Очень болели ноги. Ведь всего лишь за полгода до этой поездки я перенес инфаркт и заново учился ходить. Все время хотелось посидеть, а это в Париже далеко не просто! Казалось бы — садись за столик в кафе, на свежем воздухе — и дыши, вытянув гудящие ноги. Даже в сравнительно удаленных от центра районах города, соответствующих нашему московскому Садовому кольцу, на каждые полсотни метров тротуара приходится по кафе. Днем обычно они пустые. Я выбирал самый далекий столик и начинал невеселую игру, засекая время. Не позже, чем через 20 секунд передо мной (откуда?) вставал молчаливый гарсон с блокнотом и карандашом и ставил на столик стакан холодной воды. Что, мол, мсье будет заказывать? А мсье вспоминал наши убогие московские ресторации и общепитовские заведения, где — о счастье — можно дожидаться такую родную, грязноватую официанточку не меньше получаса! О глупец! Сколько раз я кипел в этих ожиданиях и как бы славно сейчас подождать этого смотрящего на тебя так бесстрастно малого хотя бы 10 минут! Мсье считает каждый франк и не может позволить себе даже чашечку кофе. Преодолевая боль в ступнях, он поднимается и плетется дальше. Вот так-то! Ничего не попишешь, жаловаться некому — капитализм, туды его в качель!
Когда становилось от бесконечных хождений совсем невмоготу, я спускался под один из знаменитых парижских мостов, прямо к кромке грязноватой Сены и ложился, блаженно вытягивая ноги на камни набережной. Обычно рядом располагались клошары — парижские бродяги. Они совершенно безопасны и добродушно-веселы. Клошары под постами Сены едят — у всех есть корзинки, набитые снедью и вином. Запахи их трапезы невольно волнуют меня — ведь я гораздо беднее, и конечно, такой роскоши, как вино и всякого рода сэндвичи позволить себе не могу. Мимо проходят деловитые парижане и слоняются туристы — основное население Парижа в августе. Им нет никакого дела до меня — это и хорошо, и плохо. Иногда я остро чувствовал свое одиночество и заброшенность. Но гораздо чаще я просто лежал без всяких мыслей и смотрел на высокое безоблачное небо — все 12 дней стояла идеальная погода.

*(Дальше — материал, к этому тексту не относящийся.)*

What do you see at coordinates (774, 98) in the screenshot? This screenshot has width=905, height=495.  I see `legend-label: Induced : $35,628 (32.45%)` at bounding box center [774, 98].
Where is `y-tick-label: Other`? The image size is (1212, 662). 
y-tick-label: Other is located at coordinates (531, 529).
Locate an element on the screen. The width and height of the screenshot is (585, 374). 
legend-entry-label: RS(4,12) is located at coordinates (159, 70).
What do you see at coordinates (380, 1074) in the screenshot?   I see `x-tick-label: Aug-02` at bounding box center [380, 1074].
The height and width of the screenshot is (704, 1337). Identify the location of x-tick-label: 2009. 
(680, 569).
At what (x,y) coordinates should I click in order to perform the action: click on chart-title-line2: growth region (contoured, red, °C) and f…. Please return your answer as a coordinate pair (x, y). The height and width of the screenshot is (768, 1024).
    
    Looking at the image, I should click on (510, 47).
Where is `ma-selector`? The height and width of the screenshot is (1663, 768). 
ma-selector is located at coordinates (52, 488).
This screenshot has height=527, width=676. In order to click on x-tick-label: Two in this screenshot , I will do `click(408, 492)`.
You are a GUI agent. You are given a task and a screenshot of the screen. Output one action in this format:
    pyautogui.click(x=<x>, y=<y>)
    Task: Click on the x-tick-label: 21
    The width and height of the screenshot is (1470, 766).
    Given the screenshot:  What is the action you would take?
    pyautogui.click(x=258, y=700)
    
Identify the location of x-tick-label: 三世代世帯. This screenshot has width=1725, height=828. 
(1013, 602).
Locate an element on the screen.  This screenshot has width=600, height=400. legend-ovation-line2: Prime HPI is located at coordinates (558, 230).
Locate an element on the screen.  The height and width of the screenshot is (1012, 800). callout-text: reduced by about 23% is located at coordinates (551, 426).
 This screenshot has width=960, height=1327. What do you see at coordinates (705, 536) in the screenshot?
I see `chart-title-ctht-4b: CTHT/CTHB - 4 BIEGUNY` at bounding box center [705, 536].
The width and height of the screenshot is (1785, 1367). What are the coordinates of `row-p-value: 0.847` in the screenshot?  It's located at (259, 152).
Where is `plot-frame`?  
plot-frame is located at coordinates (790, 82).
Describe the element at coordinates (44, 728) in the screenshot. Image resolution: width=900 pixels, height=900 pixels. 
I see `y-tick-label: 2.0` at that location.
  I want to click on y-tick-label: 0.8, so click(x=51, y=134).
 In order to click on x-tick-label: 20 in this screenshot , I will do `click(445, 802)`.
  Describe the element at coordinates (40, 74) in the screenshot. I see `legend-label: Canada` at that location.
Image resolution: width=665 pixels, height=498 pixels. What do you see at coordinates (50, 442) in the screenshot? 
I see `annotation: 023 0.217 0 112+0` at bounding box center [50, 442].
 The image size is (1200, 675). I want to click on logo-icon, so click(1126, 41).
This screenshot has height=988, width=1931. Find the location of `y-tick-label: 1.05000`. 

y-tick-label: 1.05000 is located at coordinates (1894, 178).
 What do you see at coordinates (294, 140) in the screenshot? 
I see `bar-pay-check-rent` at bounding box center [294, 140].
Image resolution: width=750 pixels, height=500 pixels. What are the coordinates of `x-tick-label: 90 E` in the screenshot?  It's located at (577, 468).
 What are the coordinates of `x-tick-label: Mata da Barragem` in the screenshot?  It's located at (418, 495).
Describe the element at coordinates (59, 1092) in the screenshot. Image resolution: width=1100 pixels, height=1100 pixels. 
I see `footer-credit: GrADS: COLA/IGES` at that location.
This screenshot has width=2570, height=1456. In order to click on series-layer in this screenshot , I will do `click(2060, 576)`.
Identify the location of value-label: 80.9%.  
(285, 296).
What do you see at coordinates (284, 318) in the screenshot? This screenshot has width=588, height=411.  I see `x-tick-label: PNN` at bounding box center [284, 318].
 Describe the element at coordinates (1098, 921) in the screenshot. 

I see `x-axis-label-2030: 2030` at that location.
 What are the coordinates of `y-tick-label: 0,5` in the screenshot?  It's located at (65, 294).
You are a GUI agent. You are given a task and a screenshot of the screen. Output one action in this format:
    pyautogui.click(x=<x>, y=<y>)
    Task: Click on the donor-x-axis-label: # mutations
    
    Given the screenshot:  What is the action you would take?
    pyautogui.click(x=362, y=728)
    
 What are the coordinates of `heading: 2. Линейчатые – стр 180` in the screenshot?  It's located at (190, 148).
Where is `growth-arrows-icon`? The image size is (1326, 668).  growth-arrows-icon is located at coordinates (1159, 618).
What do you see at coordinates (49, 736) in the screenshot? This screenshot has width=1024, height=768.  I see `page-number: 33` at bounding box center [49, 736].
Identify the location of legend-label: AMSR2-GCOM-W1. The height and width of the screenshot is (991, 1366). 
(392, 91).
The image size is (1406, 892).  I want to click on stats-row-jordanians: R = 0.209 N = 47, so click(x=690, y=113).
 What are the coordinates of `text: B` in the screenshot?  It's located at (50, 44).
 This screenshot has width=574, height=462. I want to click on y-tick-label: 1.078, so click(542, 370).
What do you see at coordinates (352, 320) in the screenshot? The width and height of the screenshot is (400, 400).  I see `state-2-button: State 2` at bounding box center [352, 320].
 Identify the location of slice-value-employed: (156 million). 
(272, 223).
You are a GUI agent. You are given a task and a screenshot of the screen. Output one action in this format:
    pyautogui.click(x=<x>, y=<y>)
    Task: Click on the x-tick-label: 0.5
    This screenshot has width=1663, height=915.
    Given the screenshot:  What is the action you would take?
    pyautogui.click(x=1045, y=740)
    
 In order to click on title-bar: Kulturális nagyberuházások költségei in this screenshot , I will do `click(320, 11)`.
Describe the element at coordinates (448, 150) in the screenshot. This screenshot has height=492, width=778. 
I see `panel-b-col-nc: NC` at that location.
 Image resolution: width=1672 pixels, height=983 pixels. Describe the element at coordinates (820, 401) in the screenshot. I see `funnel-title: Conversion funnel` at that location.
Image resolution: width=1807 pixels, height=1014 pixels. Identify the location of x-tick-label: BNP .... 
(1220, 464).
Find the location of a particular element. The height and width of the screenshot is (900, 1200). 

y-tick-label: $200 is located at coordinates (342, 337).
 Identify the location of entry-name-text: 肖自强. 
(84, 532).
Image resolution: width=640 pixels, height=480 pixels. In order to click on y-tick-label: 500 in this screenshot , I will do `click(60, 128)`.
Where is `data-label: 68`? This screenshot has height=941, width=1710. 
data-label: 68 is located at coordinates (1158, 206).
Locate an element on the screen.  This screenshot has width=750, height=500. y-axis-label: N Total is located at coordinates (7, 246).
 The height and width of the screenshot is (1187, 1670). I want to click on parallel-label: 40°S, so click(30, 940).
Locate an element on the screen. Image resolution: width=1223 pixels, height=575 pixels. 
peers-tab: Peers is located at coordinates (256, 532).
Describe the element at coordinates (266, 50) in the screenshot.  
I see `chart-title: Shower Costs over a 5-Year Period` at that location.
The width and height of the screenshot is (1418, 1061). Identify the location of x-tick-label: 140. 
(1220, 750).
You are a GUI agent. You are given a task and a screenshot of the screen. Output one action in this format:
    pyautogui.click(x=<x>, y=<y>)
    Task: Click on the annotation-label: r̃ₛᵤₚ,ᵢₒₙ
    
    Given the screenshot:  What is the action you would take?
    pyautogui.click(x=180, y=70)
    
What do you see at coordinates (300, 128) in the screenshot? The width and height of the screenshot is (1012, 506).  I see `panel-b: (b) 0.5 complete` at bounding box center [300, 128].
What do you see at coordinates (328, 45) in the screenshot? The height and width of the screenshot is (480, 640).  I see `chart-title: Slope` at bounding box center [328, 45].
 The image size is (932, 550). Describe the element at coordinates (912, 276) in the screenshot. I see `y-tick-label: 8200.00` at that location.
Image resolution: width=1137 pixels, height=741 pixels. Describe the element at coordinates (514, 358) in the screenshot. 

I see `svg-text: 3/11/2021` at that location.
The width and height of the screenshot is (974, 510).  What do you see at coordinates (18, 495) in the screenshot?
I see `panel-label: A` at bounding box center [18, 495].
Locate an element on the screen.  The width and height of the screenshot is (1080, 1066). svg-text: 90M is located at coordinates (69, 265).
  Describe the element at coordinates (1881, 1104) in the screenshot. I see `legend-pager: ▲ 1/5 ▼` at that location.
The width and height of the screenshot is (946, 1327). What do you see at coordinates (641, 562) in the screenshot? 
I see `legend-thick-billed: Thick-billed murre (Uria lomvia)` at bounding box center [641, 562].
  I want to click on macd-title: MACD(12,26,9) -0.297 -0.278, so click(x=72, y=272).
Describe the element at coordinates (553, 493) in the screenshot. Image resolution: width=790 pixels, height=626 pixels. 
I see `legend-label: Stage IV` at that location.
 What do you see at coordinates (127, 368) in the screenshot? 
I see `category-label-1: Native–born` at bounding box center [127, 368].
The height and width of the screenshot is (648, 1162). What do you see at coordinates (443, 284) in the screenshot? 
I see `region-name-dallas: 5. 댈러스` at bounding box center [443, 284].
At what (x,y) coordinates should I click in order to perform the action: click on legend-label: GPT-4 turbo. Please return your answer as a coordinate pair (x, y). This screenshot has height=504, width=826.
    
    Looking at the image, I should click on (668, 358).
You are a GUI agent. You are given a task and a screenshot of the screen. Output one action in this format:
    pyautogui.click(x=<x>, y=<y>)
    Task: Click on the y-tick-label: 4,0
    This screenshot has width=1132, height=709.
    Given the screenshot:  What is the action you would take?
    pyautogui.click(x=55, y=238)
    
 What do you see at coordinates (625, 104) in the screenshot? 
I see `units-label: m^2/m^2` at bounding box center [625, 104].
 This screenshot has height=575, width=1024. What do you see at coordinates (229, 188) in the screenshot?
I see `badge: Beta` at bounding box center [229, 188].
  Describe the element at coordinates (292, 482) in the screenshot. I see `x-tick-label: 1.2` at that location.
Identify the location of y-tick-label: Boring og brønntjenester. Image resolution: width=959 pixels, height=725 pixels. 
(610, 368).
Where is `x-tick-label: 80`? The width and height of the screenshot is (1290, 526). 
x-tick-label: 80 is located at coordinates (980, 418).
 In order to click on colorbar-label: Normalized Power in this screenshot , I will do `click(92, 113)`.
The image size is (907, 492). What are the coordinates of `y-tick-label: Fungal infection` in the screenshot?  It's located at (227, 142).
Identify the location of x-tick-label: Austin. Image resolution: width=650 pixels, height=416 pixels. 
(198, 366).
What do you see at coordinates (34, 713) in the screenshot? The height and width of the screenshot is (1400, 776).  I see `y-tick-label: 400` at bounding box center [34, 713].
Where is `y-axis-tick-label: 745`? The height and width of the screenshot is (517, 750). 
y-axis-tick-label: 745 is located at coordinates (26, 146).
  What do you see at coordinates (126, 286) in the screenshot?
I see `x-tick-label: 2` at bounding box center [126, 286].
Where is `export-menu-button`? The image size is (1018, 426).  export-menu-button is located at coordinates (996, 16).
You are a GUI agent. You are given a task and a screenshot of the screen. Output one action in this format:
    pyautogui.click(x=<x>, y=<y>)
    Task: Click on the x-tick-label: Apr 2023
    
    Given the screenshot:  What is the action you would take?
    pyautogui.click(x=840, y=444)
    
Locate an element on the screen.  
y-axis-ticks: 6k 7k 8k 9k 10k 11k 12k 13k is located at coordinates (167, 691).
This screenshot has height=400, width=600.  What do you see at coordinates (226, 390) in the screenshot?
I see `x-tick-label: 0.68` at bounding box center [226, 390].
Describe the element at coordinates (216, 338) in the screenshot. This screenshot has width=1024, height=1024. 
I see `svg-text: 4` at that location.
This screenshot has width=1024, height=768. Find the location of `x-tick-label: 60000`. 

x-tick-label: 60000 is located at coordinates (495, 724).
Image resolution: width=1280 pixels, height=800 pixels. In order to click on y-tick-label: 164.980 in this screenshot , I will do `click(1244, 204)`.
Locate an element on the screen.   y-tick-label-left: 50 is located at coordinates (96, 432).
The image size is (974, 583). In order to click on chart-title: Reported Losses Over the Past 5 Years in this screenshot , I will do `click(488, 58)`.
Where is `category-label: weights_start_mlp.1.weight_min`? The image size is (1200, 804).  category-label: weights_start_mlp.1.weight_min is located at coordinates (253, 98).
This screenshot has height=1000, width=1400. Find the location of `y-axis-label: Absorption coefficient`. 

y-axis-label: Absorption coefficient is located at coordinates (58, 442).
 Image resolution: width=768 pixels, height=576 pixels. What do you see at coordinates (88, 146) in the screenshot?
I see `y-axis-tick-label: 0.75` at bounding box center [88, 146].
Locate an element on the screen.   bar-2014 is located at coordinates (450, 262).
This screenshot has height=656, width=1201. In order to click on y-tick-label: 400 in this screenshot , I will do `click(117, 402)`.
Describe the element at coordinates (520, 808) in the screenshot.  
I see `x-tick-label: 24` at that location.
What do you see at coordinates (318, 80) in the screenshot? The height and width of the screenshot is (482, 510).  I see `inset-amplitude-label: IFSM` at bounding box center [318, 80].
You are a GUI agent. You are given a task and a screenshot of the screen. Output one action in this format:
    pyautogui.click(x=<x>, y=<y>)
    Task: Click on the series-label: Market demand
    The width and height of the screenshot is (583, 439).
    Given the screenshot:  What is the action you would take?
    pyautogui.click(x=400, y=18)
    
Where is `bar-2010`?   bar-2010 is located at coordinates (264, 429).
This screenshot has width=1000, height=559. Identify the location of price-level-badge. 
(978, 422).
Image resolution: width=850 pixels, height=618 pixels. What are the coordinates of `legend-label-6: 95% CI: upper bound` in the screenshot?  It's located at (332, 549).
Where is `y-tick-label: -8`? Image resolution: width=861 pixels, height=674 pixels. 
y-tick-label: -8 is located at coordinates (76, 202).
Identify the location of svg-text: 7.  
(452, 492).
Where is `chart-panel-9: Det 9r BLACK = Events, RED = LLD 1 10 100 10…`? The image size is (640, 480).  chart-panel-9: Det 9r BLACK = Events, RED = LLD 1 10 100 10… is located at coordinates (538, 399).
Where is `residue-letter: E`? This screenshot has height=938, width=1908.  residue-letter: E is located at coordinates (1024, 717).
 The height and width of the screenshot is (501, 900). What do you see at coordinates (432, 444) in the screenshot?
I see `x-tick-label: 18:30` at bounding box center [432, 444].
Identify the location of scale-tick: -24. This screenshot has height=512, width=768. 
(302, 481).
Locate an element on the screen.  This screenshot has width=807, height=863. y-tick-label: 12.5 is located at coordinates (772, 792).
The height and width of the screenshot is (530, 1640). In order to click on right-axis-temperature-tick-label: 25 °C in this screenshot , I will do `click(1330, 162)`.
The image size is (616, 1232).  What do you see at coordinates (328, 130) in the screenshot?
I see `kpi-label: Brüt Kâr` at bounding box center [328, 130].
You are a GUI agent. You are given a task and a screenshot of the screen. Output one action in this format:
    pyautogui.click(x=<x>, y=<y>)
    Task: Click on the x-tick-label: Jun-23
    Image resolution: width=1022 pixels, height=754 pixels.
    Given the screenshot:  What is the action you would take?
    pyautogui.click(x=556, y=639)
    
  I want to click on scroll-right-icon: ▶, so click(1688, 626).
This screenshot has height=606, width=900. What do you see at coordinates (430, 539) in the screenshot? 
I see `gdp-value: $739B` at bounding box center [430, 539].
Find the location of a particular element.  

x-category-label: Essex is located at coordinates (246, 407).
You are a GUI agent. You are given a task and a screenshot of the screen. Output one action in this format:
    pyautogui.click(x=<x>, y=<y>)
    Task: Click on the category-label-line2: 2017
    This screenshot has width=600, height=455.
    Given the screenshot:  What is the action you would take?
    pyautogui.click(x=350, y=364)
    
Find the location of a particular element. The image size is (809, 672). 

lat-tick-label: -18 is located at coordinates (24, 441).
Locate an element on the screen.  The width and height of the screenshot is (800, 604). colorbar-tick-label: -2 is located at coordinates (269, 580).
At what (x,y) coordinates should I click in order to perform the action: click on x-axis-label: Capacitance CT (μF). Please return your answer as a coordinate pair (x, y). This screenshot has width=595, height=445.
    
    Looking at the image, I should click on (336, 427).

Потребность в общении с людьми я удовлетворял случайными встречами. Так однажды я решил посидеть в Люксембургском саду. Этот сад меня привлекал еще и тем, что в нем на зеленых лужайках в кажущемся беспорядке были расставлены небольшие стулья с гнутыми свинцовыми ножками. Приятнее все-таки сидеть отдельно, а не на общественно-казенной скамейке. По глупости я не понимал, что за это удовольствие надо платить 1 франк — дань собирала старуха — одна на всю территорию сада, что и ввело меня в заблуждение. Я едва успел, сидя на стульчике, блаженно расслабиться, как неожиданно за своей спиной услышал безупречно-правильную, хотя и несколько архаическую, русскую речь. Говорили три старые женщины, из них две — совсем древние. Не оборачиваясь, я спокойно заметил:
— Как приятно встретить в Париже соотечественниц!
Они вежливо согласились со мной, что действительно приятно. Я сделал галантный жест и, не ведая о собирающей дань старухе, попросил их присесть рядом.
— Спасибо, мы постоим, — сказали старые парижанки. Хорош бы я был, если бы они сели!
— Откуда Вы? — спросила самая старая.
— Из Москвы.
— И давно?
— Да вот уже неделя.
Они как-то странно недоверчиво на меня посмотрели. И тут я с удивлением понял, что эти женщины принимают меня за эмигранта, по-видимому, второй волны.
— Да нет же, я действительно советский, неделю назад приехал из Москвы в командировку!
Не верят. И одна из них стала меня испытывать:
— А где похоронен Паустовский? (Паустовский накануне умер — естественно, что мои собеседницы всякого рода похоронные дела принимали близко к сердцу).
— Кажется, на Новодевичьем, — неуверенно ответил я.
— А вот и неверно. Он похоронен в Тарусе.
Почувствовав, что окончательно разоблачен как самозванец и что надо выходить из идиотского положения, я стал лихорадочно шарить по карманам и нашел там два сильно помятых использованных билета на подмосковную электричку. Этим и реабилитировался.